* _EXERCISE BRIEF_: With the line that contains "Given: Click the Request" as the final line, return every line from the start of the data below exactly.

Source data
^^^^^^^^^^^^^^^^

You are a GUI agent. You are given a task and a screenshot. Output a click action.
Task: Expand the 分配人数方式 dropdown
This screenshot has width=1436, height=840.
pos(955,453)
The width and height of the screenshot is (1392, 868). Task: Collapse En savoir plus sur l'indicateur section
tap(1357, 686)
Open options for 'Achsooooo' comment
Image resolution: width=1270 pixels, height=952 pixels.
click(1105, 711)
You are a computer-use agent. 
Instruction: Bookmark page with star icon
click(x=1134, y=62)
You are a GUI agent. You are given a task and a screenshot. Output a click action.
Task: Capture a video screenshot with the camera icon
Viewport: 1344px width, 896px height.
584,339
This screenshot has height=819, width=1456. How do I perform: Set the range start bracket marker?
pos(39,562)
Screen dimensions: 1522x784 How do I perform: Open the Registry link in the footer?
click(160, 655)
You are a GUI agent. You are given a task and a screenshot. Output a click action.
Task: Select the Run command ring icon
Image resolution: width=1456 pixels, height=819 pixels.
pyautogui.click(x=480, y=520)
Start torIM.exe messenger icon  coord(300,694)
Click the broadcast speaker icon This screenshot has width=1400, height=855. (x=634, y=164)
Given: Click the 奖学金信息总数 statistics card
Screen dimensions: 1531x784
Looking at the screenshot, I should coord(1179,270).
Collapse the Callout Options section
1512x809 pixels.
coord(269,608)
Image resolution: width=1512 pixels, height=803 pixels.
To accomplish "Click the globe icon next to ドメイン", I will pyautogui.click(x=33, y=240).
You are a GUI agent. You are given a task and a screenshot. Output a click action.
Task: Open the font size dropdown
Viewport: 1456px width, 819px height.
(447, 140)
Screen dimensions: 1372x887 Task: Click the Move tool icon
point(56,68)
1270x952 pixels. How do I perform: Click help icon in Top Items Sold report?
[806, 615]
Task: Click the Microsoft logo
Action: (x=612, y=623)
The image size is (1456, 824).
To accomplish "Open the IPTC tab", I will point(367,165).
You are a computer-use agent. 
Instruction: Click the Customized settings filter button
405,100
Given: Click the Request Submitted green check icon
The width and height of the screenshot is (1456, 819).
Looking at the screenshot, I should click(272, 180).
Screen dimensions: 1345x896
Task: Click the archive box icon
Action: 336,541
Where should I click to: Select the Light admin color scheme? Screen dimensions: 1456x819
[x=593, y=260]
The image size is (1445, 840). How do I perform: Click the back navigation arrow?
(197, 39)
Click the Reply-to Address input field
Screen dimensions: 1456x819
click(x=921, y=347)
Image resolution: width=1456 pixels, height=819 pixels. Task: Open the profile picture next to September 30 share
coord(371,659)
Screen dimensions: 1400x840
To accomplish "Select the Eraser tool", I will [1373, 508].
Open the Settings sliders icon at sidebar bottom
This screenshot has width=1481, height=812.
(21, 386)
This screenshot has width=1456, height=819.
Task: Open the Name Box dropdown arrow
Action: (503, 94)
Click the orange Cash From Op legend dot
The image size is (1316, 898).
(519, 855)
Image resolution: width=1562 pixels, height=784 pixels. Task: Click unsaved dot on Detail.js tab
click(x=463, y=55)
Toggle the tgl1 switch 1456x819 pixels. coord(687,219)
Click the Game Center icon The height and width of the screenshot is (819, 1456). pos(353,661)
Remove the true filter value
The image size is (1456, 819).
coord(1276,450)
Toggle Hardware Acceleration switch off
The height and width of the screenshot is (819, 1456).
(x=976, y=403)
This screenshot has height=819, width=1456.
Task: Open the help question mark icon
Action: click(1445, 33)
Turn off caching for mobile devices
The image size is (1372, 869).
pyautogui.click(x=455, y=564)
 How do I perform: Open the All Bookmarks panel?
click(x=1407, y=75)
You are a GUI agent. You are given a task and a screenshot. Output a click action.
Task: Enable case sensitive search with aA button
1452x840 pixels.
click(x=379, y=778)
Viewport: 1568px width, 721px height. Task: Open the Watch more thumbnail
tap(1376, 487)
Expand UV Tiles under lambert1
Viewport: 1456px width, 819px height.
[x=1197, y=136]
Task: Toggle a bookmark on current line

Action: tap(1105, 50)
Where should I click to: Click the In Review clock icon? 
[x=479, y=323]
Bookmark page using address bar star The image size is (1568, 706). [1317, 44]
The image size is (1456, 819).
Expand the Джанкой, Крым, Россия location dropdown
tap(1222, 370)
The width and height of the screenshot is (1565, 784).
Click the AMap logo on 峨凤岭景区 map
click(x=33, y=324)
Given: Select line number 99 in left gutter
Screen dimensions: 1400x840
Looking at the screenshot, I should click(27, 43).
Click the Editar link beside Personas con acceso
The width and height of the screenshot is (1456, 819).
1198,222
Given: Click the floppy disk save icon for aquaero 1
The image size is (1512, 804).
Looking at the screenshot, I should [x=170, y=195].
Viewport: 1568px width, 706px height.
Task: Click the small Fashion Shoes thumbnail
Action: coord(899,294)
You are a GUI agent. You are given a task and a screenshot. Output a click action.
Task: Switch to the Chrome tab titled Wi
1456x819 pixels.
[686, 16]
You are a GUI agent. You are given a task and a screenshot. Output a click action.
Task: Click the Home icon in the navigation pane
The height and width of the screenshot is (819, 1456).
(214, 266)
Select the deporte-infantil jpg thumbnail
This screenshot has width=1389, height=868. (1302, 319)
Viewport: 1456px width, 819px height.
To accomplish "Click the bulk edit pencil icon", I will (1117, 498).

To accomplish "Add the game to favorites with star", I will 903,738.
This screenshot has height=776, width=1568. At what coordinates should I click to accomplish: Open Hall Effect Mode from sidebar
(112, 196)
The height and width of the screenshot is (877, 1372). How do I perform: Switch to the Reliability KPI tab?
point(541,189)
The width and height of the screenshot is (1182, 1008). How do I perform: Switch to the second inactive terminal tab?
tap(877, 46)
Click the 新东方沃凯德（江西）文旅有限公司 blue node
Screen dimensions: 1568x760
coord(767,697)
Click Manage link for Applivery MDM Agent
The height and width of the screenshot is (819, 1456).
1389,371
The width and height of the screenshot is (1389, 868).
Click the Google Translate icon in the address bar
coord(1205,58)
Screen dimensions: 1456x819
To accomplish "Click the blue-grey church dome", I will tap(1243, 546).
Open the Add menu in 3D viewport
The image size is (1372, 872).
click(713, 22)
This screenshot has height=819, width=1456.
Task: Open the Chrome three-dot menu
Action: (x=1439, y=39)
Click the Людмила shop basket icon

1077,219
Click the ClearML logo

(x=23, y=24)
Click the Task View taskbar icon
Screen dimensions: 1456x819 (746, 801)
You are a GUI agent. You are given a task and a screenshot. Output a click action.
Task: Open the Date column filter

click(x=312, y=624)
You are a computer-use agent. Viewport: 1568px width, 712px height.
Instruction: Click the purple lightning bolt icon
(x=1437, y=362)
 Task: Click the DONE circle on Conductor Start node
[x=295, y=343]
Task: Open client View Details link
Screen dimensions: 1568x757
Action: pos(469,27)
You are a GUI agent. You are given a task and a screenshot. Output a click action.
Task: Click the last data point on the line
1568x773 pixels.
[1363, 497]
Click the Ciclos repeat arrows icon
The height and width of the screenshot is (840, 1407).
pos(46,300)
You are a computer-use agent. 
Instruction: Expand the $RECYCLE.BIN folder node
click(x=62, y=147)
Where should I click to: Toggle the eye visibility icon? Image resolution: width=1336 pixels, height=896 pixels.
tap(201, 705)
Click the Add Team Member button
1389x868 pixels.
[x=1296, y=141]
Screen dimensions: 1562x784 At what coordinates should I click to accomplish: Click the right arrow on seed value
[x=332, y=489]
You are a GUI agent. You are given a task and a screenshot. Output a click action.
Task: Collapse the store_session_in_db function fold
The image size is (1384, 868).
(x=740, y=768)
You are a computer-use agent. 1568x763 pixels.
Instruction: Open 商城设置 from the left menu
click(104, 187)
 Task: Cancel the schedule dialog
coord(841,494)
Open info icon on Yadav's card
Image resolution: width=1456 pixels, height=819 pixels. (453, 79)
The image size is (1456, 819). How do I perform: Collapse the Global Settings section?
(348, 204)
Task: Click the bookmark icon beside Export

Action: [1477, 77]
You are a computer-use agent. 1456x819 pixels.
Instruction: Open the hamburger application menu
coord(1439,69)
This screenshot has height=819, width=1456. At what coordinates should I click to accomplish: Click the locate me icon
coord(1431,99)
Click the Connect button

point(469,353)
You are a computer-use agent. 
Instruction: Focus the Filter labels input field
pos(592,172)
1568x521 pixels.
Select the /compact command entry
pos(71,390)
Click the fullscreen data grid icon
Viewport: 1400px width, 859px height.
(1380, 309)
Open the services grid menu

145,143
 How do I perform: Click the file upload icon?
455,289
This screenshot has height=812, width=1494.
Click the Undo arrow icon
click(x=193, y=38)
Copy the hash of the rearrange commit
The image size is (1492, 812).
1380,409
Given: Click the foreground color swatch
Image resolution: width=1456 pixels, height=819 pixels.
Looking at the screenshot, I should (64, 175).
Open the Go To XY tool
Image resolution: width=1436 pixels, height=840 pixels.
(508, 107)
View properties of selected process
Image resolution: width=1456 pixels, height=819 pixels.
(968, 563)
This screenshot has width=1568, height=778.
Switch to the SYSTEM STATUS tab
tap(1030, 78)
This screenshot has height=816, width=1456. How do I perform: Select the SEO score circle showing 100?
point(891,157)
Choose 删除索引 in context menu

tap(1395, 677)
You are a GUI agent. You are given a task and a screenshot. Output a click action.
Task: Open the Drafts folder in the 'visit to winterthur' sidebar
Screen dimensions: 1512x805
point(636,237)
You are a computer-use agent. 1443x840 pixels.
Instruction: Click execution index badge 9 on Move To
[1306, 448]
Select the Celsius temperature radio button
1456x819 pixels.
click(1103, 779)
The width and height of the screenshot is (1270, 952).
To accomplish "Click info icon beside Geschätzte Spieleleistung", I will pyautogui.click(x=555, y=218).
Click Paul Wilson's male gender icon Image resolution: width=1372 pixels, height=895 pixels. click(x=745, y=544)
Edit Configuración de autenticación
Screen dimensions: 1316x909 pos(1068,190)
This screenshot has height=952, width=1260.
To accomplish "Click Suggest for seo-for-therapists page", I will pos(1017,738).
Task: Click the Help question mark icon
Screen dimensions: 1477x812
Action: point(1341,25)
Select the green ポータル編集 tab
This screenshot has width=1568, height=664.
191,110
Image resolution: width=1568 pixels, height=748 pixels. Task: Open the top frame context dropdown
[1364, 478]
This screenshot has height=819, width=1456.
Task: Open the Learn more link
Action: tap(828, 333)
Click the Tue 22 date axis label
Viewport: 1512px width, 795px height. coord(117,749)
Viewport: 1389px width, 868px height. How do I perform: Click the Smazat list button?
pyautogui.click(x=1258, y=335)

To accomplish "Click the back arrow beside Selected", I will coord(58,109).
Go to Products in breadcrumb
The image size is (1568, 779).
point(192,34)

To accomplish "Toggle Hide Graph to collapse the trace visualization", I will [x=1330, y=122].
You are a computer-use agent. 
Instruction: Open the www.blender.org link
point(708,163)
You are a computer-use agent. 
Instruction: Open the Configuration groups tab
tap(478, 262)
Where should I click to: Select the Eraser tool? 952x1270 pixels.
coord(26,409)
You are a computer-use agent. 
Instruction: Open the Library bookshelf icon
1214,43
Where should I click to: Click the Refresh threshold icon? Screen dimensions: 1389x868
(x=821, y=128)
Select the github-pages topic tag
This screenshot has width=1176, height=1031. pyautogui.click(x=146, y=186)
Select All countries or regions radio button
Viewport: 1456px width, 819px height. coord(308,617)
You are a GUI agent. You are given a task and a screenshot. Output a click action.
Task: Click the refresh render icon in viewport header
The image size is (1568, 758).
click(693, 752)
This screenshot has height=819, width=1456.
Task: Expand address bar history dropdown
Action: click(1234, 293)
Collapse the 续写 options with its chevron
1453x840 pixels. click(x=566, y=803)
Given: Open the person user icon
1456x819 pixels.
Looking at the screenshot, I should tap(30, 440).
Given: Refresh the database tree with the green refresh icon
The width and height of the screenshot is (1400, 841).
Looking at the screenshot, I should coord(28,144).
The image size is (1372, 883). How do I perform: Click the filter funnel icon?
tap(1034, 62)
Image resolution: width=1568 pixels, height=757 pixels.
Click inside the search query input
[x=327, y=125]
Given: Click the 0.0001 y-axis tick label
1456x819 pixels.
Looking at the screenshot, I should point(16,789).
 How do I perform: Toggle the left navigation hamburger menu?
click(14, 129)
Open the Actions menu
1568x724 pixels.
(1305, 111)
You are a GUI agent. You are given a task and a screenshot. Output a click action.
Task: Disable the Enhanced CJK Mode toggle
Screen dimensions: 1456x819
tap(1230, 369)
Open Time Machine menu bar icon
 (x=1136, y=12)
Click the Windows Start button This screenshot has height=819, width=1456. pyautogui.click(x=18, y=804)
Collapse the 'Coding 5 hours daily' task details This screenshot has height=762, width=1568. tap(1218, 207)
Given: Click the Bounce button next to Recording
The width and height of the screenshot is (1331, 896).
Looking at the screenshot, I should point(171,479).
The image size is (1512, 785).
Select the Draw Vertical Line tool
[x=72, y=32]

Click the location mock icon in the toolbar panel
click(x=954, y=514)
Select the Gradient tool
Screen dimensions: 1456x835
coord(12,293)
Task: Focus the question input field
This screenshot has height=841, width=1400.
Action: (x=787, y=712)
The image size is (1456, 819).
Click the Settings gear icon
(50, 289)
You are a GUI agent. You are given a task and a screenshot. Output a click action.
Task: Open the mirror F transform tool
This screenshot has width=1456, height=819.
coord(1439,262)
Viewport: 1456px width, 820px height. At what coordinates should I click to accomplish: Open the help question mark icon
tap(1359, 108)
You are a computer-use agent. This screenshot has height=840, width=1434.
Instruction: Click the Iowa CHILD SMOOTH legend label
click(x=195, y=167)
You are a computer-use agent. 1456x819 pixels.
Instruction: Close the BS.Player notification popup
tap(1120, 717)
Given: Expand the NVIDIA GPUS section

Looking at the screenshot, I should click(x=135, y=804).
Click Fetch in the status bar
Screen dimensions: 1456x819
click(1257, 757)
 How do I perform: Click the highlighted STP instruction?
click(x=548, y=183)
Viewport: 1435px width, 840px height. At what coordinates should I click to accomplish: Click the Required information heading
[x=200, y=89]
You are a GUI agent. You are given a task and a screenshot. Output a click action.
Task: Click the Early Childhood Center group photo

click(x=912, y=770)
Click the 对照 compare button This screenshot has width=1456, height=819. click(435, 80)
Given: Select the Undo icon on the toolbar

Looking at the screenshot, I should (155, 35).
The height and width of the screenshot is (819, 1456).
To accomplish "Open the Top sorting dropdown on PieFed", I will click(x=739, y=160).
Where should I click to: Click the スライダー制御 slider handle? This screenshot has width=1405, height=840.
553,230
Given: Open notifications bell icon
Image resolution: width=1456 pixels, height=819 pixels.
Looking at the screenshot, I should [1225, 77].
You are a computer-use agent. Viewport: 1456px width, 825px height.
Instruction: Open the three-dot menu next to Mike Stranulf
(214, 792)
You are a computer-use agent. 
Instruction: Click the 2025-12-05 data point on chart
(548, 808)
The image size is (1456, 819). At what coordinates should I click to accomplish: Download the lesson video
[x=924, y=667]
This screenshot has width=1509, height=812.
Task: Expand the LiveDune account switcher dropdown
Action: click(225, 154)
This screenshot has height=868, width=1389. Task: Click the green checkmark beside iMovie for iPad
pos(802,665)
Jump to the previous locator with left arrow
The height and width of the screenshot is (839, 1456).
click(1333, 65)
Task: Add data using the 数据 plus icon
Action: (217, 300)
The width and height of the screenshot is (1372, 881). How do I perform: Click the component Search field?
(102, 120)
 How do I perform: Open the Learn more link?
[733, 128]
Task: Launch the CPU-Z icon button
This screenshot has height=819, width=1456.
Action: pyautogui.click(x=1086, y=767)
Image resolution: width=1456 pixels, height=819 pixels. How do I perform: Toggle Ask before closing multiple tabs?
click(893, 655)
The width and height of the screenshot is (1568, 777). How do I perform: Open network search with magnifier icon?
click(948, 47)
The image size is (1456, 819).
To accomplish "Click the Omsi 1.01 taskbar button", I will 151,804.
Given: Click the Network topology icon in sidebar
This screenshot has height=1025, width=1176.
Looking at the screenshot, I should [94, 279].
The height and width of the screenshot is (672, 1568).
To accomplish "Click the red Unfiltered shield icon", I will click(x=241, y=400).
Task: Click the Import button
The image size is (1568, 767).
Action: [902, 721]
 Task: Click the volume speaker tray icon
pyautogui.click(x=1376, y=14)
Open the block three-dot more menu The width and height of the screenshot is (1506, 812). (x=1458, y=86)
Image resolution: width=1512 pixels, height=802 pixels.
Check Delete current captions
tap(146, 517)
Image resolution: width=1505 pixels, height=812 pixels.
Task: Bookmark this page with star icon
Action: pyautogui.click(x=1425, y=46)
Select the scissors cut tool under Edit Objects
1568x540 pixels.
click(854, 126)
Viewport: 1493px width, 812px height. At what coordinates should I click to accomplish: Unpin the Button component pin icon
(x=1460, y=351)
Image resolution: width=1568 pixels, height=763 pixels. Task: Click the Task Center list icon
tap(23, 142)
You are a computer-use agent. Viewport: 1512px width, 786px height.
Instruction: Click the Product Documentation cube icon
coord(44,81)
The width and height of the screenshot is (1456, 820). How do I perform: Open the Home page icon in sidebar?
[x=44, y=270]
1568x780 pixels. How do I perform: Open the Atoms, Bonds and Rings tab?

^^^^^^^^^^^^^^^^

* _EXERCISE RESULT_:
You are a GUI agent. You are given a task and a screenshot. Output a click action.
Task: Expand the 分配人数方式 dropdown
This screenshot has width=1436, height=840.
pos(955,453)
The width and height of the screenshot is (1392, 868). Task: Collapse En savoir plus sur l'indicateur section
tap(1357, 686)
Open options for 'Achsooooo' comment
Image resolution: width=1270 pixels, height=952 pixels.
click(1105, 711)
You are a computer-use agent. 
Instruction: Bookmark page with star icon
click(x=1134, y=62)
You are a GUI agent. You are given a task and a screenshot. Output a click action.
Task: Capture a video screenshot with the camera icon
Viewport: 1344px width, 896px height.
584,339
This screenshot has height=819, width=1456. How do I perform: Set the range start bracket marker?
pos(39,562)
Screen dimensions: 1522x784 How do I perform: Open the Registry link in the footer?
click(160, 655)
You are a GUI agent. You are given a task and a screenshot. Output a click action.
Task: Select the Run command ring icon
Image resolution: width=1456 pixels, height=819 pixels.
pyautogui.click(x=480, y=520)
Start torIM.exe messenger icon  coord(300,694)
Click the broadcast speaker icon This screenshot has width=1400, height=855. (x=634, y=164)
Given: Click the 奖学金信息总数 statistics card
Screen dimensions: 1531x784
Looking at the screenshot, I should coord(1179,270).
Collapse the Callout Options section
1512x809 pixels.
coord(269,608)
Image resolution: width=1512 pixels, height=803 pixels.
To accomplish "Click the globe icon next to ドメイン", I will pyautogui.click(x=33, y=240).
You are a GUI agent. You are given a task and a screenshot. Output a click action.
Task: Open the font size dropdown
Viewport: 1456px width, 819px height.
(447, 140)
Screen dimensions: 1372x887 Task: Click the Move tool icon
point(56,68)
1270x952 pixels. How do I perform: Click help icon in Top Items Sold report?
[806, 615]
Task: Click the Microsoft logo
Action: (x=612, y=623)
The image size is (1456, 824).
To accomplish "Open the IPTC tab", I will point(367,165).
You are a computer-use agent. 
Instruction: Click the Customized settings filter button
405,100
Given: Click the Request Submitted green check icon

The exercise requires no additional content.